If you have a disability that qualifies under the first or second prong of the definition, your employer must provide reasonable accommodations unless doing so would cause undue hardship. You do not need to use any magic words or formal ADA terminology to make the request — telling your manager that a health condition is making it hard to do parts of your job is enough to start the process. Once the employer is aware of a potential need, they should engage in what the EEOC calls an “interactive process,” a back-and-forth conversation aimed at identifying an effective accommodation.12U.S. Equal Employment Opportunity Commission.
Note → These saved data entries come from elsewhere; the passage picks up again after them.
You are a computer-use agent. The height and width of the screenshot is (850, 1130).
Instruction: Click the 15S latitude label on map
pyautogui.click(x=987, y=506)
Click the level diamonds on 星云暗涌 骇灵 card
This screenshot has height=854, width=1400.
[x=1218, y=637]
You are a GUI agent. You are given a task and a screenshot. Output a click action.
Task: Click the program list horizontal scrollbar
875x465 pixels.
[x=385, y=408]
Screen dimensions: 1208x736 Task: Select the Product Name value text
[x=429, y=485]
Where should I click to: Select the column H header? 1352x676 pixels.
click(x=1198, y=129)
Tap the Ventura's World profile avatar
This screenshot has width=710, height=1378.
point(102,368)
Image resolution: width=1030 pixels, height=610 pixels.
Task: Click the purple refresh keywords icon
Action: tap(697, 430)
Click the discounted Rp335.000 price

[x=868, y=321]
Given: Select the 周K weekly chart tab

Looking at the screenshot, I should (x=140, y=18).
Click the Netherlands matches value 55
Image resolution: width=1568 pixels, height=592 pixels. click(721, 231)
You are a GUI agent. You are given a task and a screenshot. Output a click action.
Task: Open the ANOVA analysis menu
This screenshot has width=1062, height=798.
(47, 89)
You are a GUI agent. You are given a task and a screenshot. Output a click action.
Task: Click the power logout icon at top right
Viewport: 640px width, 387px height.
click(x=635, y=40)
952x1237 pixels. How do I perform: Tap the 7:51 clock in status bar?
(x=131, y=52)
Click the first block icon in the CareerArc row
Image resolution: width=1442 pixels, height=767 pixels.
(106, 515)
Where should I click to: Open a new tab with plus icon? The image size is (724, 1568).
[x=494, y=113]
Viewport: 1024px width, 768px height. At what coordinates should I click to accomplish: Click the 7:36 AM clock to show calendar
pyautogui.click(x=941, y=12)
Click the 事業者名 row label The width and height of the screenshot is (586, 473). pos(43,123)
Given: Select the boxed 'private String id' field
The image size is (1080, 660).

Enforcement Guidance on Reasonable Accommodation and Undue Hardship Under the ADA
Common accommodations include making workspaces physically accessible, restructuring job duties, adjusting work schedules, allowing telework, providing readers or sign language interpreters, modifying equipment, and reassigning an employee to a vacant position when accommodations in the current role are not feasible. The employer can request medical documentation connecting your condition to the accommodation you need, and vague notes from a doctor may not be sufficient — the documentation should explain what limitations you have and what adjustment would help.12U.S. Equal Employment Opportunity Commission. Enforcement Guidance on Reasonable Accommodation and Undue Hardship Under the ADA
An employer can deny a requested accommodation if it would impose an undue hardship, meaning significant difficulty or expense relative to the employer’s size and financial resources. This is a case-by-case determination that weighs the cost of the accommodation, the employer’s overall budget, the number of employees, and the impact on business operations. The bar is high for large employers and lower for small ones, but “we’d rather not” is never a valid reason. If one accommodation causes undue hardship, the employer still needs to consider alternatives.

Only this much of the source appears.